Findings Risk of epilepsy was increased after a mild brain injury (RR 2.22, 95% CI 2.07-2.38), severe brain injury (7.40, 6.16-8.89), and skull fracture (2.17, 1.73-2.71). The risk was increased more than 10 years after mild brain injury (1.51, 1.24-1.85), severe brain injury (4.29, 2.04-9.00), and skull fracture (2.06, 1.37-3.11). RR increased with age at mild and severe injury and was especially high among people older than 15 years of age with mild (3.51, 2.90-4.26) and severe (12.24, 8.52-17.57) injury. The risk was slightly higher in
women (2.49, 2.25-2.76) than in men (2.01, 1.83-2.22). Patients with a family history of epilepsy had a SU5402 concentration notably high risk of epilepsy after mild (5.75, 4.56-7.27) and severe brain injury (10.09, 4.20-24.26).
Interpretation The longlasting high risk of epilepsy after brain injury might provide a window for prevention of post-traumatic epilepsy.
Funding
Danish Research Agency, P A Messerschmidt and Wife’s Foundation, Mrs Grethe Bonnelycke’s Foundation.”
“Background Trachoma-control programmes distribute oral azithromycin to treat the ocular strains of chlamydia that cause the disease and to control infection. Theoretically, elimination of infection is feasible if untreated individuals receive an indirect protective effect from living in repeatedly treated communities, which is similar to herd protection in vaccine programmes. We assessed indirect protection against trachoma with-mass azithromycin distributions.

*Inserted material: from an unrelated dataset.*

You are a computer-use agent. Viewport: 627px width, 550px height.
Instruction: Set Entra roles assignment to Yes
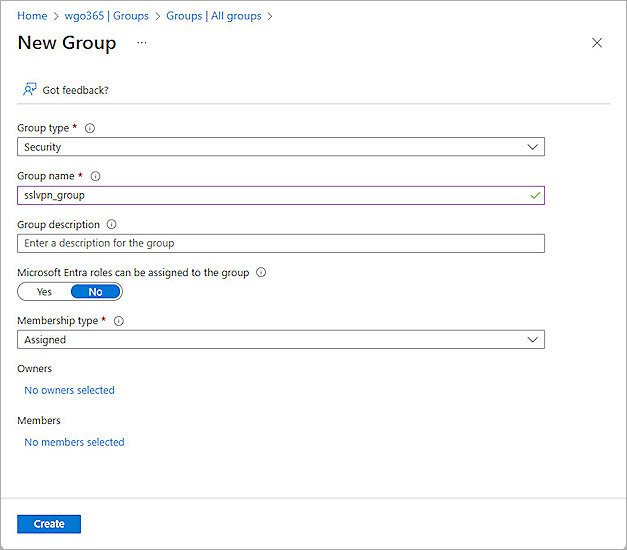click(44, 292)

Methods In a cluster randomised trial, 24 subkebeles (government-defined
units) in Amhara, Ethiopia, were randomised, with use of a simple random sample, to distribution FRAX597 price four times per year of single-dose oral azithromycin to children aged 1-10 years (12 subkebeles, 4764 children), or to delayed treatment until after the study (control; 12 subkebeles, 6014 children). find more We compared the prevalence of ocular chlamydial infection in untreated individuals 11 years and older between baseline and 12 months in the treated subkebeles, and at 12 months between the treated and control subkebeles. Health-care and laboratory personnel were blinded to-study group. Analysis was intention to treat. The study is registered with clinicaltrials.gov, number NCT00322972.
Findings At 12 months, 637 children aged 1-10 years and 561 adults and children aged 11 years and older were analysed in the children-treated group, and 618 and 550, respectively, in the control group. The mean prevalence of infection in children decreased from 48.4% (95% CI 42.9-53.9) to 3.6% (0.8-6.4) after four mass treatments. At 12 months, the mean prevalence of infection in the untreated age group (>= 11 years) was 47% (95% CI 33-57) less than baseline (p=0.002), and 35% (95% CI 1-57) less than that in untreated communities (p=0.04).
Interpretation Frequent treatment of children, who are a core group for transmission of trachoma, could eventually eliminate infection from the entire community.